Data records
==================================================

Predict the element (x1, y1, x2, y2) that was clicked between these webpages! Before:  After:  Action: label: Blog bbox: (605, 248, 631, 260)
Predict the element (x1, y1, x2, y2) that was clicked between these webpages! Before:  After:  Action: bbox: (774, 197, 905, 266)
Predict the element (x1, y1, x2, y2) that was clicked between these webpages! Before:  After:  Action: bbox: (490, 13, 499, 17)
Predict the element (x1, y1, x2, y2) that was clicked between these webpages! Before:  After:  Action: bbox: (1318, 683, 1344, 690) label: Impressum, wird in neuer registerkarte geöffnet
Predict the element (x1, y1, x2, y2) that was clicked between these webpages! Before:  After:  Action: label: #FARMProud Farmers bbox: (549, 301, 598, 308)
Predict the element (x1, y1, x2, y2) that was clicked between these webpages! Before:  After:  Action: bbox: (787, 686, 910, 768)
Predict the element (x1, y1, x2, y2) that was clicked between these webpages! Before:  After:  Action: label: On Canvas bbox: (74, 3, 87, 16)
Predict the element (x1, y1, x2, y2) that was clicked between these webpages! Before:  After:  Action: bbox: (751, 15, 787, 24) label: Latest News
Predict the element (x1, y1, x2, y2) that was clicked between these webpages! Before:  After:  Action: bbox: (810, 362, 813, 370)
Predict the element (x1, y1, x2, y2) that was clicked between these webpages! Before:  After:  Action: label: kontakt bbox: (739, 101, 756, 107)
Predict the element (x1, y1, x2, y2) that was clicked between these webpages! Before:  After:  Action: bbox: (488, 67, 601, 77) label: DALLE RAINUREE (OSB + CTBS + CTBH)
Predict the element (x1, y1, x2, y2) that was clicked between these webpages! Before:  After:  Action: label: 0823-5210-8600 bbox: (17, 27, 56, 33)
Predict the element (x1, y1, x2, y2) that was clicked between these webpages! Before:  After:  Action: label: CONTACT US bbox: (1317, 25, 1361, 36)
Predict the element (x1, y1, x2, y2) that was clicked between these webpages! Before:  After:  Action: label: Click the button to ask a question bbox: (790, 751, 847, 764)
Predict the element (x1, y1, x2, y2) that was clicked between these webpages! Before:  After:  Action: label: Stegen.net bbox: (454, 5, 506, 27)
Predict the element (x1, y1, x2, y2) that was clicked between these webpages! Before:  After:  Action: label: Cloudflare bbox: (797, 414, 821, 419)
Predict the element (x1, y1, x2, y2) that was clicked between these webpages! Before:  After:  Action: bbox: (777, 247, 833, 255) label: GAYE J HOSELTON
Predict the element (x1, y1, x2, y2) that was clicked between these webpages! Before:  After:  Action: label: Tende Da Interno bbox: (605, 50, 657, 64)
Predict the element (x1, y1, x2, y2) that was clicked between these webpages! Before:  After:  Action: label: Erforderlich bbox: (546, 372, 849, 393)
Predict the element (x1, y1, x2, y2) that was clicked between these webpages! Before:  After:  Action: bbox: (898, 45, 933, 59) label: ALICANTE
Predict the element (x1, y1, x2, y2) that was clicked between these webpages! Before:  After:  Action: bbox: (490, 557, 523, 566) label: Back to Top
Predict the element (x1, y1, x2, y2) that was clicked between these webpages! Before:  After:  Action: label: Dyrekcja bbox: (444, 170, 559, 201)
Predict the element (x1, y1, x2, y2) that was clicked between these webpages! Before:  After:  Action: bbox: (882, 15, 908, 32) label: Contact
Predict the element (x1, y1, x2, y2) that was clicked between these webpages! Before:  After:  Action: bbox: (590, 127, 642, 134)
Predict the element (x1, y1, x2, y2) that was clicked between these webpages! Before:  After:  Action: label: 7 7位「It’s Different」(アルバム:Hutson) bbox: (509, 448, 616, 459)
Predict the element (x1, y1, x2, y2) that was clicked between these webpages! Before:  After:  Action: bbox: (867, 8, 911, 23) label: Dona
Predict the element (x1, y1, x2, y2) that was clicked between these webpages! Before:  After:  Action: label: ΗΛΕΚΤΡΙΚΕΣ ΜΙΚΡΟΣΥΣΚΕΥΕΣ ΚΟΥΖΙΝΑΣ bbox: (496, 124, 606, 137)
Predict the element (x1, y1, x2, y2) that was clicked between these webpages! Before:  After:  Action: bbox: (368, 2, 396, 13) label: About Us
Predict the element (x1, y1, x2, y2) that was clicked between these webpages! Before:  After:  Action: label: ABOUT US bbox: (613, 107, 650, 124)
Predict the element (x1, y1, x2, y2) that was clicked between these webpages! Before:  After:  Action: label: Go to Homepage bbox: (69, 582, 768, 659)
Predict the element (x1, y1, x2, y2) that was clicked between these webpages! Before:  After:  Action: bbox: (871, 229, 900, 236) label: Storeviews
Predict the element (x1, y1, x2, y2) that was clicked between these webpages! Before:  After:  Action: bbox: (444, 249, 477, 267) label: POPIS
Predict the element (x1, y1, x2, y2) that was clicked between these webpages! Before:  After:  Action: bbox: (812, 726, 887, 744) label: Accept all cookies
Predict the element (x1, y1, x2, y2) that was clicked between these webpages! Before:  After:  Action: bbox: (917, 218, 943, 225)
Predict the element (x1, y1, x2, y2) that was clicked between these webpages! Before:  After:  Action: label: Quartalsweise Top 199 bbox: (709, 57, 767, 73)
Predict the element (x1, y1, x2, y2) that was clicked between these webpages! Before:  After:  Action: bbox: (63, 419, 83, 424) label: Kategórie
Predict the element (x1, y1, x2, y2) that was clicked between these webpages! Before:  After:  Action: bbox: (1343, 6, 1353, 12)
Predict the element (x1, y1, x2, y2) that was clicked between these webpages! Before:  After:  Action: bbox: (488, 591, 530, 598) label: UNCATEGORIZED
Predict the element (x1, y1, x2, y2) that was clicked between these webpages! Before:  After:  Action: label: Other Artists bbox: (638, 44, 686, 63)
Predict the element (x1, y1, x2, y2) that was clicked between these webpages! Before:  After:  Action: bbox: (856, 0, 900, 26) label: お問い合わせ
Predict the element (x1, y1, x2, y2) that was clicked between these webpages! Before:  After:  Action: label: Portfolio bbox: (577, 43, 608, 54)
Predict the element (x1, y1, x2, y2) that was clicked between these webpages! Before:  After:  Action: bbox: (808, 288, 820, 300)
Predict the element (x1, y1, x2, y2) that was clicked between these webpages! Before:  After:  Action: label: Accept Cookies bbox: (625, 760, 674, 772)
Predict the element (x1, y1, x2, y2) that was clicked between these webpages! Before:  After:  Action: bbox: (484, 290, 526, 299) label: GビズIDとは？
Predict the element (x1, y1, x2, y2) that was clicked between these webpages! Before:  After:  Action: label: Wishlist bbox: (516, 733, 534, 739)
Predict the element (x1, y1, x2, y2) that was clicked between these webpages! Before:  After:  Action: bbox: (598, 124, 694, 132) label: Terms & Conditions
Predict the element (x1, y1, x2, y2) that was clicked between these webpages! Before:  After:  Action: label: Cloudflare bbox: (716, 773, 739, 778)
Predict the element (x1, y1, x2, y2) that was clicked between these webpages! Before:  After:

==================================================

*AIM:* Copy each of the records above word for word, keeping every line in its original order.

*WRITTEN REPLY:*
Predict the element (x1, y1, x2, y2) that was clicked between these webpages! Before:  After:  Action: label: Blog bbox: (605, 248, 631, 260)
Predict the element (x1, y1, x2, y2) that was clicked between these webpages! Before:  After:  Action: bbox: (774, 197, 905, 266)
Predict the element (x1, y1, x2, y2) that was clicked between these webpages! Before:  After:  Action: bbox: (490, 13, 499, 17)
Predict the element (x1, y1, x2, y2) that was clicked between these webpages! Before:  After:  Action: bbox: (1318, 683, 1344, 690) label: Impressum, wird in neuer registerkarte geöffnet
Predict the element (x1, y1, x2, y2) that was clicked between these webpages! Before:  After:  Action: label: #FARMProud Farmers bbox: (549, 301, 598, 308)
Predict the element (x1, y1, x2, y2) that was clicked between these webpages! Before:  After:  Action: bbox: (787, 686, 910, 768)
Predict the element (x1, y1, x2, y2) that was clicked between these webpages! Before:  After:  Action: label: On Canvas bbox: (74, 3, 87, 16)
Predict the element (x1, y1, x2, y2) that was clicked between these webpages! Before:  After:  Action: bbox: (751, 15, 787, 24) label: Latest News
Predict the element (x1, y1, x2, y2) that was clicked between these webpages! Before:  After:  Action: bbox: (810, 362, 813, 370)
Predict the element (x1, y1, x2, y2) that was clicked between these webpages! Before:  After:  Action: label: kontakt bbox: (739, 101, 756, 107)
Predict the element (x1, y1, x2, y2) that was clicked between these webpages! Before:  After:  Action: bbox: (488, 67, 601, 77) label: DALLE RAINUREE (OSB + CTBS + CTBH)
Predict the element (x1, y1, x2, y2) that was clicked between these webpages! Before:  After:  Action: label: 0823-5210-8600 bbox: (17, 27, 56, 33)
Predict the element (x1, y1, x2, y2) that was clicked between these webpages! Before:  After:  Action: label: CONTACT US bbox: (1317, 25, 1361, 36)
Predict the element (x1, y1, x2, y2) that was clicked between these webpages! Before:  After:  Action: label: Click the button to ask a question bbox: (790, 751, 847, 764)
Predict the element (x1, y1, x2, y2) that was clicked between these webpages! Before:  After:  Action: label: Stegen.net bbox: (454, 5, 506, 27)
Predict the element (x1, y1, x2, y2) that was clicked between these webpages! Before:  After:  Action: label: Cloudflare bbox: (797, 414, 821, 419)
Predict the element (x1, y1, x2, y2) that was clicked between these webpages! Before:  After:  Action: bbox: (777, 247, 833, 255) label: GAYE J HOSELTON
Predict the element (x1, y1, x2, y2) that was clicked between these webpages! Before:  After:  Action: label: Tende Da Interno bbox: (605, 50, 657, 64)
Predict the element (x1, y1, x2, y2) that was clicked between these webpages! Before:  After:  Action: label: Erforderlich bbox: (546, 372, 849, 393)
Predict the element (x1, y1, x2, y2) that was clicked between these webpages! Before:  After:  Action: bbox: (898, 45, 933, 59) label: ALICANTE
Predict the element (x1, y1, x2, y2) that was clicked between these webpages! Before:  After:  Action: bbox: (490, 557, 523, 566) label: Back to Top
Predict the element (x1, y1, x2, y2) that was clicked between these webpages! Before:  After:  Action: label: Dyrekcja bbox: (444, 170, 559, 201)
Predict the element (x1, y1, x2, y2) that was clicked between these webpages! Before:  After:  Action: bbox: (882, 15, 908, 32) label: Contact
Predict the element (x1, y1, x2, y2) that was clicked between these webpages! Before:  After:  Action: bbox: (590, 127, 642, 134)
Predict the element (x1, y1, x2, y2) that was clicked between these webpages! Before:  After:  Action: label: 7 7位「It’s Different」(アルバム:Hutson) bbox: (509, 448, 616, 459)
Predict the element (x1, y1, x2, y2) that was clicked between these webpages! Before:  After:  Action: bbox: (867, 8, 911, 23) label: Dona
Predict the element (x1, y1, x2, y2) that was clicked between these webpages! Before:  After:  Action: label: ΗΛΕΚΤΡΙΚΕΣ ΜΙΚΡΟΣΥΣΚΕΥΕΣ ΚΟΥΖΙΝΑΣ bbox: (496, 124, 606, 137)
Predict the element (x1, y1, x2, y2) that was clicked between these webpages! Before:  After:  Action: bbox: (368, 2, 396, 13) label: About Us
Predict the element (x1, y1, x2, y2) that was clicked between these webpages! Before:  After:  Action: label: ABOUT US bbox: (613, 107, 650, 124)
Predict the element (x1, y1, x2, y2) that was clicked between these webpages! Before:  After:  Action: label: Go to Homepage bbox: (69, 582, 768, 659)
Predict the element (x1, y1, x2, y2) that was clicked between these webpages! Before:  After:  Action: bbox: (871, 229, 900, 236) label: Storeviews
Predict the element (x1, y1, x2, y2) that was clicked between these webpages! Before:  After:  Action: bbox: (444, 249, 477, 267) label: POPIS
Predict the element (x1, y1, x2, y2) that was clicked between these webpages! Before:  After:  Action: bbox: (812, 726, 887, 744) label: Accept all cookies
Predict the element (x1, y1, x2, y2) that was clicked between these webpages! Before:  After:  Action: bbox: (917, 218, 943, 225)
Predict the element (x1, y1, x2, y2) that was clicked between these webpages! Before:  After:  Action: label: Quartalsweise Top 199 bbox: (709, 57, 767, 73)
Predict the element (x1, y1, x2, y2) that was clicked between these webpages! Before:  After:  Action: bbox: (63, 419, 83, 424) label: Kategórie
Predict the element (x1, y1, x2, y2) that was clicked between these webpages! Before:  After:  Action: bbox: (1343, 6, 1353, 12)
Predict the element (x1, y1, x2, y2) that was clicked between these webpages! Before:  After:  Action: bbox: (488, 591, 530, 598) label: UNCATEGORIZED
Predict the element (x1, y1, x2, y2) that was clicked between these webpages! Before:  After:  Action: label: Other Artists bbox: (638, 44, 686, 63)
Predict the element (x1, y1, x2, y2) that was clicked between these webpages! Before:  After:  Action: bbox: (856, 0, 900, 26) label: お問い合わせ
Predict the element (x1, y1, x2, y2) that was clicked between these webpages! Before:  After:  Action: label: Portfolio bbox: (577, 43, 608, 54)
Predict the element (x1, y1, x2, y2) that was clicked between these webpages! Before:  After:  Action: bbox: (808, 288, 820, 300)
Predict the element (x1, y1, x2, y2) that was clicked between these webpages! Before:  After:  Action: label: Accept Cookies bbox: (625, 760, 674, 772)
Predict the element (x1, y1, x2, y2) that was clicked between these webpages! Before:  After:  Action: bbox: (484, 290, 526, 299) label: GビズIDとは？
Predict the element (x1, y1, x2, y2) that was clicked between these webpages! Before:  After:  Action: label: Wishlist bbox: (516, 733, 534, 739)
Predict the element (x1, y1, x2, y2) that was clicked between these webpages! Before:  After:  Action: bbox: (598, 124, 694, 132) label: Terms & Conditions
Predict the element (x1, y1, x2, y2) that was clicked between these webpages! Before:  After:  Action: label: Cloudflare bbox: (716, 773, 739, 778)
Predict the element (x1, y1, x2, y2) that was clicked between these webpages! Before:  After:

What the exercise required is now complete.